Fifty years later, as I look back on that summer, I am both dismayed and impressed. I am dismayed about the nature of my theological understandings, so simplistic, so naïve, so exclusionary. So unaware of the broadness of God's love and grace! I assumed that if someone wasn't able to say Jesus was their personal Lord and Savior, they were doomed, and it was my job to save them from perdition. But I am also impressed. Impressed by that pimply faced young man who had the courage of his convictions.
Today, I can't imagine walking up to a complete stranger asking about their spiritual walk! Even under the protection of my professional role and title I sometimes am hesitant to speak to people about such matters. Yet I firmly believe one's relationship to the Holy is at the very core of life!
Yes, many of us are often uncomfortable with religious talk. WE are OK talking about it in an academic way, even discussing the impact of religious diversity on American society. But when it comes to talking about our personal beliefs and practices, many if not most of us hem and haw and change the subject.
I suspect for those of us that are mainline Protestants, progressive Roman Catholics and Jews, there are many reasons why we do that. For some of us testifying to our own faith smacks of a fundamentalist approach to religion, and God forbid any one mistake us for one of those type of people! For others our hesitancy is rooted in a belief that religion is a private matter--it's nobody's business what I believe! And it's none of mine what convictions they may hold. Still others don't speak about their faith because they feel inadequate, that they aren't up to the task. That's they job of ministers and priests and rabbis--not a mere layperson like me, they say.

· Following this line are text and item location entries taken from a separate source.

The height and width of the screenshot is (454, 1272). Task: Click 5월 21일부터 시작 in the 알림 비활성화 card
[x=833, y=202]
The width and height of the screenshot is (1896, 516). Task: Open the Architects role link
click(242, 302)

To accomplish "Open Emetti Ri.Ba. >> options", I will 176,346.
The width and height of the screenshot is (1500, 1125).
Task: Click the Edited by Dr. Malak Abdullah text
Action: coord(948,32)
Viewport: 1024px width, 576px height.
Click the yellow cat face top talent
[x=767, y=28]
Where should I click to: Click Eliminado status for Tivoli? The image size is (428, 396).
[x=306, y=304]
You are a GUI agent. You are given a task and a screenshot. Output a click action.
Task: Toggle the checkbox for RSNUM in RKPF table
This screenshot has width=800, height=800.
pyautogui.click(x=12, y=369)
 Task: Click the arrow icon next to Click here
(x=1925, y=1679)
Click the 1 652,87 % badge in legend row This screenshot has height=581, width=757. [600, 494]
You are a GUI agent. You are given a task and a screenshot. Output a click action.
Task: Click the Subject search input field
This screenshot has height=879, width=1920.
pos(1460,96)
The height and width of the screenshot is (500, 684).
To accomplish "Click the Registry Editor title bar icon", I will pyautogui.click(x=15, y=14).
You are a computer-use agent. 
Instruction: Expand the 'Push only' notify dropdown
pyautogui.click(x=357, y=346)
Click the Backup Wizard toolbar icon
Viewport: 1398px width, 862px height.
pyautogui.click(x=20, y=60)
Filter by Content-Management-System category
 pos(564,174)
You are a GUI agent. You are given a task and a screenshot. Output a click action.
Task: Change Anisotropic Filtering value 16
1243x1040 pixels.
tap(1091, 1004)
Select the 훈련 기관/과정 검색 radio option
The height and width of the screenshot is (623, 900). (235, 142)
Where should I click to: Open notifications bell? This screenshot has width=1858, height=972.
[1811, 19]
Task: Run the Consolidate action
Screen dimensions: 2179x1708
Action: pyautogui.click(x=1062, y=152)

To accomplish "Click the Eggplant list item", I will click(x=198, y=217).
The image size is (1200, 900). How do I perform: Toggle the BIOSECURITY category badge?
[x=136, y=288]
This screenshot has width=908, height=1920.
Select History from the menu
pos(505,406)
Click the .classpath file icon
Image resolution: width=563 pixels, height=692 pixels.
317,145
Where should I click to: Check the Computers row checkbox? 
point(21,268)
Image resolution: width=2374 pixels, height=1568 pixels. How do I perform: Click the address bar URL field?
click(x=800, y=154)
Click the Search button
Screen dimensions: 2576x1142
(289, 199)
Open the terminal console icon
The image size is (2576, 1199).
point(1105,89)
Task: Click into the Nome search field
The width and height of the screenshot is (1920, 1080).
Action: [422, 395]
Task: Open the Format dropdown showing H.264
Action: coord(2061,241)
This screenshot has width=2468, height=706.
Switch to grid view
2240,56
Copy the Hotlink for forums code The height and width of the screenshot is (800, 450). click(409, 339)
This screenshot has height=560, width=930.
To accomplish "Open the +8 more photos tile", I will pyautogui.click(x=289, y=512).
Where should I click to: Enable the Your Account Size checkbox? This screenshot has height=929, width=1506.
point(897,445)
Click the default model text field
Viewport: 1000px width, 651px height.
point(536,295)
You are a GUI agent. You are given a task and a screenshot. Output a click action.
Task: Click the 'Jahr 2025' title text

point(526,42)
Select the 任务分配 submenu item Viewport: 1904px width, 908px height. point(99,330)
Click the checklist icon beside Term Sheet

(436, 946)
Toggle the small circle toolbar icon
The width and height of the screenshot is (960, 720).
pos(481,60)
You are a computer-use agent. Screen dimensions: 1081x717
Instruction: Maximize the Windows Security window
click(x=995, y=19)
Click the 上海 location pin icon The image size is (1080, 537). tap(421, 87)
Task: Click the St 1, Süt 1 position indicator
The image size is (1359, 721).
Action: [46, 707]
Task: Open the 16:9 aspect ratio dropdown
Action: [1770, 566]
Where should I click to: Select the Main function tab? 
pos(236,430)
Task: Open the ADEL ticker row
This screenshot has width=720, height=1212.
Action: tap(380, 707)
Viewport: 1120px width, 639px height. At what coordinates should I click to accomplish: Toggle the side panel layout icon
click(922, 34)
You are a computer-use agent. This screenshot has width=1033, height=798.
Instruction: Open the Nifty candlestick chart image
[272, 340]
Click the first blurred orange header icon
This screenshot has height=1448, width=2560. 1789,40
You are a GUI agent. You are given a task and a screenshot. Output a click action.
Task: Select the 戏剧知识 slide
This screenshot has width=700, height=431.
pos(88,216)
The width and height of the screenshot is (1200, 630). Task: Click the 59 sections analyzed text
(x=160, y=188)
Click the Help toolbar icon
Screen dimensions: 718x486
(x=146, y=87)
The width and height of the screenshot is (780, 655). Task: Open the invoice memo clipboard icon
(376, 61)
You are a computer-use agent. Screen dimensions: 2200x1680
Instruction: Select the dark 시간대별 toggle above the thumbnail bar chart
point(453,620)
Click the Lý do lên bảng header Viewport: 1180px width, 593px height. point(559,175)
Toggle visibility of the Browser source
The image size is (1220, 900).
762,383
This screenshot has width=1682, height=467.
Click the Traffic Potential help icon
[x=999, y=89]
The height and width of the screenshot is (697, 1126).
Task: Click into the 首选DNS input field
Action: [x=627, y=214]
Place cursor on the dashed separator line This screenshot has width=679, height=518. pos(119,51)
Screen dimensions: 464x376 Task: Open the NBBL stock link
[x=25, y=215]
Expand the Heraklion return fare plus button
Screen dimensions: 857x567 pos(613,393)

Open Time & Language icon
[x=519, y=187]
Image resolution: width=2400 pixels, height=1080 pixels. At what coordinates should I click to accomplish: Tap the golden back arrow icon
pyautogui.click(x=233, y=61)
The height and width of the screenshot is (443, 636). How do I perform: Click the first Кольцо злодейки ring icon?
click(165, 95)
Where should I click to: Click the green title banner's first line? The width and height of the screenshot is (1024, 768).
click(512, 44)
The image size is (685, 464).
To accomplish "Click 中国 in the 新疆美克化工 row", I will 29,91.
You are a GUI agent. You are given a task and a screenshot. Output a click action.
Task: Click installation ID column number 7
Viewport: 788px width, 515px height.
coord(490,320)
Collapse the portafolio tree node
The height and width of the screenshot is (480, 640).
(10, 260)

\But if people make the assumption that anyone who talks about their faith must be a fundamentalist, we have no one to blame but ourselves. If the only people who talk about their faith are those who hold literalist, ultra-orthodox beliefs, then it makes sense that people will make such an assumption!
IT is a personal matter--but that's different from being private! And, yes, clergy have a special obligation to speak about their religious and spiritual beliefs, but that doesn't mean others can't or shouldn't.
None of that means you have to become a street evangelist--but I think it does mean we all need to rethink the matter of sharing our faith--whatever our faith may be. Maybe we can all pray for the courage of a teenager on the beach!